In many countries the stockmarket bubble has been replaced by a property-price bubble. Sooner or later it will burst, says Pam Woodall, our economics editor.
“BUYING property is by far the safest investment you can make. House prices will never fall like share prices.” This is the advice offered by countless estate agents around the globe. In the absence of attractive investment opportunities elsewhere, home buyers have needed little encouragement: from London to Madrid and from Washington to Sydney, rising house prices have been the hot topic of conversation at dinner parties. Over the past seven years, house prices in many countries have risen at their fastest rate ever in real terms. And now institutional investors are also eagerly shifting money from equities into commercial property. Many property analysts scoff at the suggestion that another bubble is in the making. House prices may have fallen after previous booms, but “this time is different”, they insist. That is precisely what equity analysts said when share prices soared in the late 1990s. They were proved wrong. Will the property experts suffer the same fate?

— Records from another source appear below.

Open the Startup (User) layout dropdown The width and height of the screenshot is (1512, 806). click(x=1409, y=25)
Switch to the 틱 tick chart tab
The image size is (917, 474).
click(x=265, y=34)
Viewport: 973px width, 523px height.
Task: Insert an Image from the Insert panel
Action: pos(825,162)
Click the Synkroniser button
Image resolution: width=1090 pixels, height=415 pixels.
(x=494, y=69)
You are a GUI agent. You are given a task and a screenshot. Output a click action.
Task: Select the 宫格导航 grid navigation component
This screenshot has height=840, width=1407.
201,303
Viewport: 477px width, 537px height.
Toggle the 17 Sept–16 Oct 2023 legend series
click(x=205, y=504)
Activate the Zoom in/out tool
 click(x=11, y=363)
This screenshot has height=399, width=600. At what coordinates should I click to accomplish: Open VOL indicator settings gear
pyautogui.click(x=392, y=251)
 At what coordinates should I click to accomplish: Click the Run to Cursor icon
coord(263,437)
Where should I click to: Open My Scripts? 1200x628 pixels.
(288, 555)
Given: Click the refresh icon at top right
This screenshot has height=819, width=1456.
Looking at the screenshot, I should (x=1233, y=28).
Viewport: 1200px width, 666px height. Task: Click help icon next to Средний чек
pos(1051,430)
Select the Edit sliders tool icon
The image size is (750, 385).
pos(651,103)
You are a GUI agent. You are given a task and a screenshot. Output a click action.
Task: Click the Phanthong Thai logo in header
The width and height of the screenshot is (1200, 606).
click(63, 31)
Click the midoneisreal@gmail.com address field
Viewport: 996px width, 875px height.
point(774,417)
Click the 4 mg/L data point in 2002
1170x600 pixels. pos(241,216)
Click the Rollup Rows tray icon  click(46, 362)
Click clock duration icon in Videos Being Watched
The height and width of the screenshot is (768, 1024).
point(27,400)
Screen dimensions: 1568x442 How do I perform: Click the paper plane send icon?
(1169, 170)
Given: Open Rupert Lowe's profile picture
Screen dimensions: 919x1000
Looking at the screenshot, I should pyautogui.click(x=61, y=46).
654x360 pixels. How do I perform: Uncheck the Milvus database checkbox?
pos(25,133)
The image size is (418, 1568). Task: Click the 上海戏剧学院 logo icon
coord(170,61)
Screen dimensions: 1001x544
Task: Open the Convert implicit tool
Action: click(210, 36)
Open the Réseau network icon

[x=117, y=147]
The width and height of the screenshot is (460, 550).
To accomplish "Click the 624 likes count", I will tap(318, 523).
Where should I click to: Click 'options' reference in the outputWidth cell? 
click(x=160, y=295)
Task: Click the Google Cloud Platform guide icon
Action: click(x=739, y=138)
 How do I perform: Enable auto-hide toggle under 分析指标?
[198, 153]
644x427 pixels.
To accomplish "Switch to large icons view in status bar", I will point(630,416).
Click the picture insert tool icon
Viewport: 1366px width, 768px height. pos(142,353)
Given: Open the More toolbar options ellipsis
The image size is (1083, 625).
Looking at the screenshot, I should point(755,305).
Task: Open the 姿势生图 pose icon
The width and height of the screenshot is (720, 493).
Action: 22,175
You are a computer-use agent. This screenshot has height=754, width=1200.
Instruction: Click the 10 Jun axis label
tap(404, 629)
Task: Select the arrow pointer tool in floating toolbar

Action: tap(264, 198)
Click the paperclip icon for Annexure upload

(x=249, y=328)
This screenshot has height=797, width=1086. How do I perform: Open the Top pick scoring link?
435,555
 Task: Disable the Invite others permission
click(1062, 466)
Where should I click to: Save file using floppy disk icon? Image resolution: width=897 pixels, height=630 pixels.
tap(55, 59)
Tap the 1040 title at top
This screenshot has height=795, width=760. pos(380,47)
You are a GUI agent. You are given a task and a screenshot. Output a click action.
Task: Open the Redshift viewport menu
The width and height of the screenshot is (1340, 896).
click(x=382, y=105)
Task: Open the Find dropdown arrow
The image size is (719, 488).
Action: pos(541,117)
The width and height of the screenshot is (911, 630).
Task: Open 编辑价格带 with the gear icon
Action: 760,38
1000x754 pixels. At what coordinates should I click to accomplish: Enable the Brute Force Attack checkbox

This survey will conclude that the latest housing boom has inflated bubbles in several countries, notably America, Australia, Britain, Ireland, the Netherlands and Spain. Within the next year or so those bubbles are likely to burst, leading to falls in average real house prices of 15-20% in America and 30% or more elsewhere over the next few years, in line with average price declines during past housing-market busts. This time, however, with inflation so low, house prices will fall more sharply in money terms than they did in the past. In Britain as a whole, for example, average nominal house prices are likely to drop by 20-25%, and in London by much more. Significant numbers of owners may be left with homes worth less than their mortgages—especially as the proportion of owner-occupiers with mortgages exceeding 80% of the value of their homes is higher now than it was in the previous bust in the early 1990s.
There are already signs in some cities, such as London, New York and Amsterdam, that the housing market is cooling fast, but estate agents still insist that prices are unlikely to fall by much. Tell that to the couple who bought a four-bedroom house in San Francisco for $2.1m in 2000, then divorced and had to sell the house only two years later for $1.45m.